Task description - Please return every line of the records below that contains the word "computer".

Stored records -
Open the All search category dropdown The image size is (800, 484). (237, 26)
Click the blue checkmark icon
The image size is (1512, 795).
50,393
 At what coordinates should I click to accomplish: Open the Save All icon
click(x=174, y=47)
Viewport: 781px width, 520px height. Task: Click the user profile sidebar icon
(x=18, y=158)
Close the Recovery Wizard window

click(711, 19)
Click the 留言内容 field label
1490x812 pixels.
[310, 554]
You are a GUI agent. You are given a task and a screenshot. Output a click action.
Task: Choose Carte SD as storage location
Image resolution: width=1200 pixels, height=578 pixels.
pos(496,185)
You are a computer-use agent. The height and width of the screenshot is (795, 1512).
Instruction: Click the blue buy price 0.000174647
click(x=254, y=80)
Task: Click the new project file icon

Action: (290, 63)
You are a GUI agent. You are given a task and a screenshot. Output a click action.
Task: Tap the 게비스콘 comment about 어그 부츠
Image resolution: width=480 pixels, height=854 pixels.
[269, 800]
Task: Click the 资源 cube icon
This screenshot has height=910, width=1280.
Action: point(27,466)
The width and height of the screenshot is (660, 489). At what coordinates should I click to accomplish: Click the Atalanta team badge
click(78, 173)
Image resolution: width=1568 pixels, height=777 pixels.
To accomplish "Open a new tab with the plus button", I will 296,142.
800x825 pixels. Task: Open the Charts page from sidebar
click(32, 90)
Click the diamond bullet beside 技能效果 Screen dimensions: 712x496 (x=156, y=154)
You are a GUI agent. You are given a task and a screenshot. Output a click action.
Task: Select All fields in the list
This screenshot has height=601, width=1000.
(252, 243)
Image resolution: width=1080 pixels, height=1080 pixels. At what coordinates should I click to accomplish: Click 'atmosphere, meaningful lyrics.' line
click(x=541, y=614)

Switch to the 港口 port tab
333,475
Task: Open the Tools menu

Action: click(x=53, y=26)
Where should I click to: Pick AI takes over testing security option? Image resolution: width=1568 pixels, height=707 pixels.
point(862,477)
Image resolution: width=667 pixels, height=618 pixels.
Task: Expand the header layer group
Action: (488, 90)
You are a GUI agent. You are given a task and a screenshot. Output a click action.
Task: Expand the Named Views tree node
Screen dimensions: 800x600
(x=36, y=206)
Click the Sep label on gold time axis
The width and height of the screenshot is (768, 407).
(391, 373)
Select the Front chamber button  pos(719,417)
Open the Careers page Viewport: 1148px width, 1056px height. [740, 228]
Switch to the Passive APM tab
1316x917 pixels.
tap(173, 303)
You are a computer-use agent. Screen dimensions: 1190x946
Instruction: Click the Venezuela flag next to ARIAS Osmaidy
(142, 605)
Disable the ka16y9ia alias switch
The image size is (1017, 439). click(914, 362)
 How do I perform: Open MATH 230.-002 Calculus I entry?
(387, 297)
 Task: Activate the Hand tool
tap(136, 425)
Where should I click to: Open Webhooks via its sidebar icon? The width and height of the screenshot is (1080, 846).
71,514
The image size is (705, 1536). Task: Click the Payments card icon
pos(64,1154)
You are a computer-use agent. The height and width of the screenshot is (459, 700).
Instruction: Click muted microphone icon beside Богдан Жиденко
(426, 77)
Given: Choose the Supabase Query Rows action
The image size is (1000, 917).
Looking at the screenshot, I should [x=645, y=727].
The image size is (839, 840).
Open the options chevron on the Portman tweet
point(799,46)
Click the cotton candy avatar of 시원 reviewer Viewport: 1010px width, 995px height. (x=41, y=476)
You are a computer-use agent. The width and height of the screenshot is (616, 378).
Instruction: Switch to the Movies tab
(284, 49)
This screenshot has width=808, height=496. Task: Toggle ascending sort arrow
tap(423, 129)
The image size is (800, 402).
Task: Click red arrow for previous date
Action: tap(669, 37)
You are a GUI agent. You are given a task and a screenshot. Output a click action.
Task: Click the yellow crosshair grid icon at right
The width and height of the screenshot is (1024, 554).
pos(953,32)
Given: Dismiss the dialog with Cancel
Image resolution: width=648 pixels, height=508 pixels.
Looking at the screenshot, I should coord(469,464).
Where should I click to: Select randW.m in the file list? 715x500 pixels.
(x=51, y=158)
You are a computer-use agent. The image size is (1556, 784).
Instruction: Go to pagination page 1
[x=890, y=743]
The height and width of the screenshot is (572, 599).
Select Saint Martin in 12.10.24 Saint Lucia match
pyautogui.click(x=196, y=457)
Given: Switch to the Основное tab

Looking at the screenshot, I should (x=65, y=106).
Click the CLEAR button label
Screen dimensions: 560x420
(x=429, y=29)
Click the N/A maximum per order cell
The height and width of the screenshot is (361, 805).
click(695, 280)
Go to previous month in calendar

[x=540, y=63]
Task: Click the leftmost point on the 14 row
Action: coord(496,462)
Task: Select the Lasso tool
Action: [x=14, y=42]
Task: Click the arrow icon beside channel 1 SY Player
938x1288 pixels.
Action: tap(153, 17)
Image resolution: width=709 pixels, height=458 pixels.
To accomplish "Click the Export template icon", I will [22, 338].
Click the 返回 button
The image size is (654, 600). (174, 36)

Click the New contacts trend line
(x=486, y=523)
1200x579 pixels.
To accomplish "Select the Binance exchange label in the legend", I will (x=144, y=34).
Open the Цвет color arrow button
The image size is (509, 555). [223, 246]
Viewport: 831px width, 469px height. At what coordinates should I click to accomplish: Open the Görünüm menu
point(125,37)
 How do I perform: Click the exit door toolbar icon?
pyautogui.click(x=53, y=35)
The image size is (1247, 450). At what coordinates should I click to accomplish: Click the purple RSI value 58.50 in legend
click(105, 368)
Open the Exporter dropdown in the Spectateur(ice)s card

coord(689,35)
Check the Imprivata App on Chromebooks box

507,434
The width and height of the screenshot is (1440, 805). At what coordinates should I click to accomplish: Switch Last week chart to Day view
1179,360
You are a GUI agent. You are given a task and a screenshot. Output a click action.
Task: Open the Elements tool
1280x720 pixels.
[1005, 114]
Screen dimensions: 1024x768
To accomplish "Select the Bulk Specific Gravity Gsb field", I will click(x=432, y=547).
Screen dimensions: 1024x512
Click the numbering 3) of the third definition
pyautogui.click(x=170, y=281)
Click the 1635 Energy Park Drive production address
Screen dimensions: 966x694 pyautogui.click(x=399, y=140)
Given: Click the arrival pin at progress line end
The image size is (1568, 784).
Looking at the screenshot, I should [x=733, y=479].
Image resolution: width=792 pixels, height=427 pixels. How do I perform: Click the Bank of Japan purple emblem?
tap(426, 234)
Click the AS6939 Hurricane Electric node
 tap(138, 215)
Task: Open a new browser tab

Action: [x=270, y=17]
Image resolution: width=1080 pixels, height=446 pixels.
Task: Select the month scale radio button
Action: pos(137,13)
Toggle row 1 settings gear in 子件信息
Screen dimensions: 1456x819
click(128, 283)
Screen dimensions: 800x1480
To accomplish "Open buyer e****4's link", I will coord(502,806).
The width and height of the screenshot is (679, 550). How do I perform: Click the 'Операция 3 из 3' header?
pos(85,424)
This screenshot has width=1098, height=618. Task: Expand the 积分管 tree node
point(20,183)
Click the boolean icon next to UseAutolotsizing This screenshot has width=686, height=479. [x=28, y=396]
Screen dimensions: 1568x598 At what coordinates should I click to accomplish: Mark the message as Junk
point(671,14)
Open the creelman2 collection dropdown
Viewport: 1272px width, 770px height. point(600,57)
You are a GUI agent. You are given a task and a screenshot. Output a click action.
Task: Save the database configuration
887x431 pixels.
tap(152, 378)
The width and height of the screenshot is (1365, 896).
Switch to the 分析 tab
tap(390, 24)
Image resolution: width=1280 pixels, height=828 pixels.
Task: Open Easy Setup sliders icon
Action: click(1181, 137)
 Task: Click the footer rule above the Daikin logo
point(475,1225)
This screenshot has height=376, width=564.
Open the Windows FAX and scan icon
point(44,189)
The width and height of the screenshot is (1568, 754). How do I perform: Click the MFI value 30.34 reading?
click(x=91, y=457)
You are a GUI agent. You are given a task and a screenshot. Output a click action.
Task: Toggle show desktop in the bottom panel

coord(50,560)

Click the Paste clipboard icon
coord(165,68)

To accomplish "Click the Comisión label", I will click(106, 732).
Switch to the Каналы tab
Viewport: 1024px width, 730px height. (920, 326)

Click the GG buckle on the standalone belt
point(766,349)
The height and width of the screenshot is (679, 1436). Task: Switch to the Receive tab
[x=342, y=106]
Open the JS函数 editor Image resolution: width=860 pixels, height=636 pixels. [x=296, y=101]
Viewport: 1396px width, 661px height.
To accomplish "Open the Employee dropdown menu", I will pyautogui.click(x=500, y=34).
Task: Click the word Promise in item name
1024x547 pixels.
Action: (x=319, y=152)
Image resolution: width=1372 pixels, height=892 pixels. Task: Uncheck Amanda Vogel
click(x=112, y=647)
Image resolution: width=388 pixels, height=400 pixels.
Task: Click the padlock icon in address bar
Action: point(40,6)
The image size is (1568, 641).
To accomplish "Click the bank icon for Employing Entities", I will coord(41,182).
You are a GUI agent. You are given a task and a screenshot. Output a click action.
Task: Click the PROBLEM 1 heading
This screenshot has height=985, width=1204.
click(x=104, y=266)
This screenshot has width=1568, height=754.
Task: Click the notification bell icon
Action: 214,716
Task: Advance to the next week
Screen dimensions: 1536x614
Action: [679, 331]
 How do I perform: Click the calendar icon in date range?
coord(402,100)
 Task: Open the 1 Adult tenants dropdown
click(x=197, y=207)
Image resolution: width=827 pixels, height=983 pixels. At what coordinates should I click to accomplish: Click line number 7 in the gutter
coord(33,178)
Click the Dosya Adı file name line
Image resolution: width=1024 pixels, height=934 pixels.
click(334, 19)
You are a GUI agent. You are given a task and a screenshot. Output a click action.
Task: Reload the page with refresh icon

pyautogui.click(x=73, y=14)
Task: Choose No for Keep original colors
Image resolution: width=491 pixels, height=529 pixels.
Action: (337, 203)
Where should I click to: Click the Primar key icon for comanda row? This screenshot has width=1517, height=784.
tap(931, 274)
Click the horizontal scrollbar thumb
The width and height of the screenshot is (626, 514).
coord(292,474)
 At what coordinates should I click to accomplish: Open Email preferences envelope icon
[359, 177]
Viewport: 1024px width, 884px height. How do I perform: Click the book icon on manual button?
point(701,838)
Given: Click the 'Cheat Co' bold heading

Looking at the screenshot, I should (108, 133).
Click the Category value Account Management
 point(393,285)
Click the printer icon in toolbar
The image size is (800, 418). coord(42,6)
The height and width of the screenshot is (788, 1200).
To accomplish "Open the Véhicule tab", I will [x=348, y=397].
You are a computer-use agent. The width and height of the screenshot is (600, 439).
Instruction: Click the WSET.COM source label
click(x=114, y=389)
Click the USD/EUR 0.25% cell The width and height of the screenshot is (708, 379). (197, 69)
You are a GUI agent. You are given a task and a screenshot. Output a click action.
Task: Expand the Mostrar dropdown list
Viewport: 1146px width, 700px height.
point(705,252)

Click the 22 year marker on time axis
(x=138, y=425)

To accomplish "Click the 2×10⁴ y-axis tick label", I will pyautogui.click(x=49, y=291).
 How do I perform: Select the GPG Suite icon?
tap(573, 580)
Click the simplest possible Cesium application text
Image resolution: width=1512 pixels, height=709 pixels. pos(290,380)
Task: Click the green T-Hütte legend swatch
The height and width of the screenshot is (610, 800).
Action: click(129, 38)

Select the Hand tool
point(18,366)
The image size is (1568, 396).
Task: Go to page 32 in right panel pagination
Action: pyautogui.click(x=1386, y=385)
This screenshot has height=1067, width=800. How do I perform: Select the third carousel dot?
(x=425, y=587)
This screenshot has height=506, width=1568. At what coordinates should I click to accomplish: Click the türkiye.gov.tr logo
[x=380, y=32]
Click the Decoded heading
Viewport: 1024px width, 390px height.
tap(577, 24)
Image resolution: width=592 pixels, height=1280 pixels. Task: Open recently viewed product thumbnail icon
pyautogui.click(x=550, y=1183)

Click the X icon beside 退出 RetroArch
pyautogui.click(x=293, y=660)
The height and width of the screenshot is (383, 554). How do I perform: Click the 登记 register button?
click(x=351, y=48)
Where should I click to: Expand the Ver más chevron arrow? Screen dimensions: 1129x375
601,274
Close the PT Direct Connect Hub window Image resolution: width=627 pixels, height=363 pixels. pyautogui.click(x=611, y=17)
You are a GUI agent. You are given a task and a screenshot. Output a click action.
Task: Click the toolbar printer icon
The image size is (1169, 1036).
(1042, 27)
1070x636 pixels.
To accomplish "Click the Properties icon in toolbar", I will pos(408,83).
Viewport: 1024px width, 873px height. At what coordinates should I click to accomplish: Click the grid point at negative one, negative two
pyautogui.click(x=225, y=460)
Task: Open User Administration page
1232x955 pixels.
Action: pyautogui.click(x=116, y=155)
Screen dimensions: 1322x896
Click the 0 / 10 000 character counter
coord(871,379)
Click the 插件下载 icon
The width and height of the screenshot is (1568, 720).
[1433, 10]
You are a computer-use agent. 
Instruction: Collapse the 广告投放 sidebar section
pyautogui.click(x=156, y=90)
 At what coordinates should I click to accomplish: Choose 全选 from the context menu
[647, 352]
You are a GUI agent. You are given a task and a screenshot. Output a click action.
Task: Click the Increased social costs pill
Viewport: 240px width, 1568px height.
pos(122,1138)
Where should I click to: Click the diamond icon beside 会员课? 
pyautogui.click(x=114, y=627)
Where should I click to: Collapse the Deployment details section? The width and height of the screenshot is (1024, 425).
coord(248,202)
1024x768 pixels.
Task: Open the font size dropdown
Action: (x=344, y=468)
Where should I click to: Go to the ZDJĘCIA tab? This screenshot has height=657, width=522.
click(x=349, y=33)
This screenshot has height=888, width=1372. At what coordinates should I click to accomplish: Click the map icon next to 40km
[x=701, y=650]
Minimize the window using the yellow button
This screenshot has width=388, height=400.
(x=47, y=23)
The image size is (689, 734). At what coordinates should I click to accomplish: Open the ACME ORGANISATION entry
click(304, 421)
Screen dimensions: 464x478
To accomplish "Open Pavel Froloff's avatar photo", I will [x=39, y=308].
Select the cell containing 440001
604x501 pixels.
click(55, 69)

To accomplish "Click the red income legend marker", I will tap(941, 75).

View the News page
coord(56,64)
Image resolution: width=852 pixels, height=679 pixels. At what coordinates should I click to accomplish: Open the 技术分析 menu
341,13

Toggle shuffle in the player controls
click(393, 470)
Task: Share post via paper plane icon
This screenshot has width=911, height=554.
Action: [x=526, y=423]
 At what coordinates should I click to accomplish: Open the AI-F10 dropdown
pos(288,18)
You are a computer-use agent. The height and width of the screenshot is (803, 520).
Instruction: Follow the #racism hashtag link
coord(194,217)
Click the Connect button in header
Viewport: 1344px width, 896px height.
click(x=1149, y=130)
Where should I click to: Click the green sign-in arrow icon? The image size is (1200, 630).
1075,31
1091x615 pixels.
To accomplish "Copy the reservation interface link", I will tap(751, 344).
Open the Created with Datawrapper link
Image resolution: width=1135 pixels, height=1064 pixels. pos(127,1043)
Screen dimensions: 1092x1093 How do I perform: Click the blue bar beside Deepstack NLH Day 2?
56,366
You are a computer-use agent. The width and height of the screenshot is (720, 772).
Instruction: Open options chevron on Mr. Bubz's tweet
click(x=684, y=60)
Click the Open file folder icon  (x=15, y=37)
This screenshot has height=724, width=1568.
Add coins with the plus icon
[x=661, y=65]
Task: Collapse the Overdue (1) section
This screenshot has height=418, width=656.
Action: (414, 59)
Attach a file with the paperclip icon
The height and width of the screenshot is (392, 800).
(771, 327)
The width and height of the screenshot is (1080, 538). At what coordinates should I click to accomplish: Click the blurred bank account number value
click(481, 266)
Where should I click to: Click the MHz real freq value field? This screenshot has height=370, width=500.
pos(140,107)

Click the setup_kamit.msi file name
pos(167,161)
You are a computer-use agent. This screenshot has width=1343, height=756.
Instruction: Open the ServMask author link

Task answer -
You are a computer-use agent. The height and width of the screenshot is (795, 1512).
You are a computer-use agent. Screen dimensions: 1190x946
You are a computer-use agent. The height and width of the screenshot is (459, 700).
You are a computer-use agent. The width and height of the screenshot is (616, 378).
You are a computer-use agent. The image size is (1556, 784).
You are a computer-use agent. The width and height of the screenshot is (600, 439).
You are a computer-use agent. 
You are a computer-use agent. The height and width of the screenshot is (803, 520).
You are a computer-use agent. The width and height of the screenshot is (720, 772).
You are a computer-use agent. This screenshot has width=1343, height=756.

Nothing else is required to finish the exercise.